§ DOCUMENT SEGMENT
I am trying to use NLTK for semantic parsing of spoken navigation commands such as "go to San Francisco", "give me directions to 123 Main Street", etc.
This could be done with a fairly simple CFG grammar such as
S -> COMMAND LOCATION
COMMAND -> "go to" | "give me directions to" | ...
LOCATION -> CITY | STREET | ...
The problem is that this involves non-atomic (more than one word-long) literals such as "go to", which NLTK doesn't seem to be set up for (correct me if I am wrong). The parsing task has tagging as a prerequisite, and all taggers seem to always tag individual words. So, my options seem to be:
a) Define a custom tagger that can assign non-syntactic tags to word sequences rather than individual words (e.g., "go to" : "COMMAND"). b) Use features to augment the grammar, e.g., something like:
COMMAND -> VB[sem='go'] P[sem='to'] | ...
c) Use a chunker to extract sub-structures like COMMAND, then apply a parser to the result. Does NLTK allow chunker->parser cascading?
Some of these options seem convoluted (hacks). Is there a good way?
It seems like you want to identify imperatives.
This answer has looked into that and contains a solution similar to your option (a), but a bit different since it lets the tagger do most of the work. (b) indeed seems a bit hacky... but you're creating a pretty custom application, so it could work! I would do (c) the other way around - parsing and then chunking based on the CFG in (a).
Overall, however, as the other answer explains, there doesn't seem to be a perfect way to do this just yet.
You might also want to look at pattern.en. Their

§ Stored records
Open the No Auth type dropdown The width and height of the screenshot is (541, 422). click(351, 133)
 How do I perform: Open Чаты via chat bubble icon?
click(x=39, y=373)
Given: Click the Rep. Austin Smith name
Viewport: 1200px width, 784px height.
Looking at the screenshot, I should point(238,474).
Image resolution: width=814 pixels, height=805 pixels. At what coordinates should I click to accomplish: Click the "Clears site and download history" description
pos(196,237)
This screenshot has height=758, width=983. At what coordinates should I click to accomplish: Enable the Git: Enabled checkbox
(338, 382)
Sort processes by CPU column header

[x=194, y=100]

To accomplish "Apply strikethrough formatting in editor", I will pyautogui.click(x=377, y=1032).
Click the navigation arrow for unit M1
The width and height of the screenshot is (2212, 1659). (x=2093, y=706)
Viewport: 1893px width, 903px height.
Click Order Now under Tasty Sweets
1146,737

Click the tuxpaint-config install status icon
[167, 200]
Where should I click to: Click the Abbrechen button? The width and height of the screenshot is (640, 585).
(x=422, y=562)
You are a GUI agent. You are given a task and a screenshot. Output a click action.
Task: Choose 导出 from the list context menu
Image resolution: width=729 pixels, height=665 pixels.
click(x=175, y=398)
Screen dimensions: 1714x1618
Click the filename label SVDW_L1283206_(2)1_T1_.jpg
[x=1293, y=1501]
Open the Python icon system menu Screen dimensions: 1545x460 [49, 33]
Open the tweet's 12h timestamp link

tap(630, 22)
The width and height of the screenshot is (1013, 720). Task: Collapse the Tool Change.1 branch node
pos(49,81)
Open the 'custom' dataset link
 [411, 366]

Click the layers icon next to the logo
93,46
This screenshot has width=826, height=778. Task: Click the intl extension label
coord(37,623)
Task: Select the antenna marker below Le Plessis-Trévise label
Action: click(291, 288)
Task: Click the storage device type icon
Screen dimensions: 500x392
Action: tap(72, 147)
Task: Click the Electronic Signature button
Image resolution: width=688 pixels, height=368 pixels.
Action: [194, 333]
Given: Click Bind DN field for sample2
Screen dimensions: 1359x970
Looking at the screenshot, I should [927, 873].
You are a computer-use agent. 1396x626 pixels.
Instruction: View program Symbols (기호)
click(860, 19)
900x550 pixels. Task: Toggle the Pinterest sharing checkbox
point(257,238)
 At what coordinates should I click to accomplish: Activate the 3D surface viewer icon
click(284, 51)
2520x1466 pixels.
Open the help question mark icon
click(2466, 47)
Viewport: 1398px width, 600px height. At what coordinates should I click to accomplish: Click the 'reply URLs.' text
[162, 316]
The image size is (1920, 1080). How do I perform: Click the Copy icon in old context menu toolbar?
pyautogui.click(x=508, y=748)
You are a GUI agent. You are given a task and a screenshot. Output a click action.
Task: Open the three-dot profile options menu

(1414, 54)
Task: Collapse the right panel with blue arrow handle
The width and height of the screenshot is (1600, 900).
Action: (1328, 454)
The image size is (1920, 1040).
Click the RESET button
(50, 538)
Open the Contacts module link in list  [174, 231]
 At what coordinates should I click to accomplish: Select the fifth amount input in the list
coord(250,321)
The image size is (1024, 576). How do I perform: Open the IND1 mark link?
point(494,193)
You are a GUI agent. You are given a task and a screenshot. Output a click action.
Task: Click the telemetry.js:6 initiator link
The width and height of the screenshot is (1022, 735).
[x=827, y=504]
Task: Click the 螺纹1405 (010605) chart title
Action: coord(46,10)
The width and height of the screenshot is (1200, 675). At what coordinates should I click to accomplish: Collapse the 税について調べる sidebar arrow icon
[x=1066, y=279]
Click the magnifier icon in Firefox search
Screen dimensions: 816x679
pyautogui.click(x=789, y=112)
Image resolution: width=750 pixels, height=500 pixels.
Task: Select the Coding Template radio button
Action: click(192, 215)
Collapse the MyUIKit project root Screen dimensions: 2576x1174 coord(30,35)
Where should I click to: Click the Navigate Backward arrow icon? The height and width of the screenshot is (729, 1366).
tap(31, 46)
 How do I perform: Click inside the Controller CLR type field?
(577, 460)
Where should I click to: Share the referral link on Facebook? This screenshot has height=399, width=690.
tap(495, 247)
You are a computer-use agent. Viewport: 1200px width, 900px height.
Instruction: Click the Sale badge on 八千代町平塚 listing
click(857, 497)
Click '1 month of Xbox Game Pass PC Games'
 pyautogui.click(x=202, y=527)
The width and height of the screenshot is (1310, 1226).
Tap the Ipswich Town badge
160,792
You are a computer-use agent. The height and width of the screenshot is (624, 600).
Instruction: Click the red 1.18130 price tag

§ GIVEN INSTRUCTION
From the forum thread on parsing navigation commands with NLTK, extract verbatim the part that opens with the words "Some of these" and closes with "this just yet.".

§ RESULT FOR THIS TASK
Some of these options seem convoluted (hacks). Is there a good way?
It seems like you want to identify imperatives.
This answer has looked into that and contains a solution similar to your option (a), but a bit different since it lets the tagger do most of the work. (b) indeed seems a bit hacky... but you're creating a pretty custom application, so it could work! I would do (c) the other way around - parsing and then chunking based on the CFG in (a).
Overall, however, as the other answer explains, there doesn't seem to be a perfect way to do this just yet.